Vancouver’s empty-home tax may not have improved affordability for renters in one of the country’s tightest apartment markets, but it did exceed policymakers’ expectations in another way.

In its first year since being approved by Vancouver city council, the tax has raised $38 million in revenue, exceeding the $30-million estimate released in April. That could be good news for renters, because as per the city’s recently published Empty Homes Tax Annual Report, the money “must be used for the purposes of initiatives respecting affordable housing.”

Lauded as the first tax of this kind on the continent, the levy is applied to properties that owners aren’t renting or using as a primary residence for at least half a year.
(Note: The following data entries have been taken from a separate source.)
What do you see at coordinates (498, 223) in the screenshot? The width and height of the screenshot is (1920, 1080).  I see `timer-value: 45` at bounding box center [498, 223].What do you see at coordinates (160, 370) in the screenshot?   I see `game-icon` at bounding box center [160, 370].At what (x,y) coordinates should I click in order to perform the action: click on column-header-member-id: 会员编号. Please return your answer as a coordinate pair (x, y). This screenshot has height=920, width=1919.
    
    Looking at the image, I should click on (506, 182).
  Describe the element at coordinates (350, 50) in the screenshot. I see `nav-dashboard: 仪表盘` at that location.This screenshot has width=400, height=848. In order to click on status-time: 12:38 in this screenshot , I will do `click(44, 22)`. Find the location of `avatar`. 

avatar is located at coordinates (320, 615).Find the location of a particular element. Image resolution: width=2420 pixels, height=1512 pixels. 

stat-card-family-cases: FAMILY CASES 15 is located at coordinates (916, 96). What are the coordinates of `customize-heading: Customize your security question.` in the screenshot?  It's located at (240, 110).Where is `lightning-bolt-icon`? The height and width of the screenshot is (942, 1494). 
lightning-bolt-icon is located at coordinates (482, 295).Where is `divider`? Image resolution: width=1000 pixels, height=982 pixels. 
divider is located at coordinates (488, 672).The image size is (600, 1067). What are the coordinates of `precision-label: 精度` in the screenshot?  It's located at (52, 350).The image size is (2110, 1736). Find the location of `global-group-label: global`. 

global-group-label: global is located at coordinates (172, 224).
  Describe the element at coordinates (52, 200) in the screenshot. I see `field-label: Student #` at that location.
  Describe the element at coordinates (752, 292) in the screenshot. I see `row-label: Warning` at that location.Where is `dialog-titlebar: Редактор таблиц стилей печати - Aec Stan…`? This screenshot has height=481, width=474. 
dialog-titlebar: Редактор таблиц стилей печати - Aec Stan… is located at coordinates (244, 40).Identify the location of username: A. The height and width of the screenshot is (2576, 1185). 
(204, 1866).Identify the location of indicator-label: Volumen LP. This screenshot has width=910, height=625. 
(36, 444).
Some other exemptions apply — such as if the land is vacant — and the tax works out to 1 percent of a property’s assessed value.

Of the 186,043 homes that were assessed as of November 1st, a total of 2,538 were deemed vacant, while 5,385 homes that were not occupied were exempt for various reasons.

Some 60 percent of vacant or exempt properties were condos and 34 percent were single-family homes. “Aligning with the high density of condos in the downtown core, the largest number of vacant and exempt properties was recorded in Downtown Vancouver,” reads the report.

In 2017, Shaughnessy had the highest share of vacant or exempt units at 8 percent. At 2 percent, Sunset had the fewest.

“With the first year of Empty Homes Tax declarations complete, staff will continue to monitor the impact of the tax on housing supply and affordability, as part of the City’s broader set of actions in its 10-year Housing Vancouver strategy,” the report concludes.